** Opening ENTRIES PROVIDED block **
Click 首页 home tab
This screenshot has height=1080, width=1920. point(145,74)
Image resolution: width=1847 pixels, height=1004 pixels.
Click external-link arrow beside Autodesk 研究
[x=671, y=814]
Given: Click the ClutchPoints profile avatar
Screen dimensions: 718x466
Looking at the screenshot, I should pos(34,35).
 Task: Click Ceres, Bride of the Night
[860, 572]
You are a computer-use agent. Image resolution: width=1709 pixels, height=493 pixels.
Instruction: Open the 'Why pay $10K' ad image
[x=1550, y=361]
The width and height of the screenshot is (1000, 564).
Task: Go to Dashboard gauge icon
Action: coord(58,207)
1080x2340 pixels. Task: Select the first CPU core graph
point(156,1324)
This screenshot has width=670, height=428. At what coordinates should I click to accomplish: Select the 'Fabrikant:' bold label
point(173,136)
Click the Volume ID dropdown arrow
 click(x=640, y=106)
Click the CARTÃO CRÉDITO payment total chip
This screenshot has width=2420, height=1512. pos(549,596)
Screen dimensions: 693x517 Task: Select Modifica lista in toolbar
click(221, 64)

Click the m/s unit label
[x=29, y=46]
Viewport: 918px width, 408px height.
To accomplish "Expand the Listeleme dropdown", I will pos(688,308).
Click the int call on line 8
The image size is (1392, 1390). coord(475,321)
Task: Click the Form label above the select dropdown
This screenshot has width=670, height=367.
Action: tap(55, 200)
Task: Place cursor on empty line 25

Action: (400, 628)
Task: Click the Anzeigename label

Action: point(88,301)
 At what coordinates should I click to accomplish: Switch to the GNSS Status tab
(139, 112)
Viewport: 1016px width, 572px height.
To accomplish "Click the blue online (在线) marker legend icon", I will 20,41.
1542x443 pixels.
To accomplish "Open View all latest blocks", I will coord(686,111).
** Closing ENTRIES PROVIDED block **
WHAT IS NEEDED: Your reply should consist of a single number, the count of lines in the records above that contain the string "Viewport".

EXERCISE RESULT: 2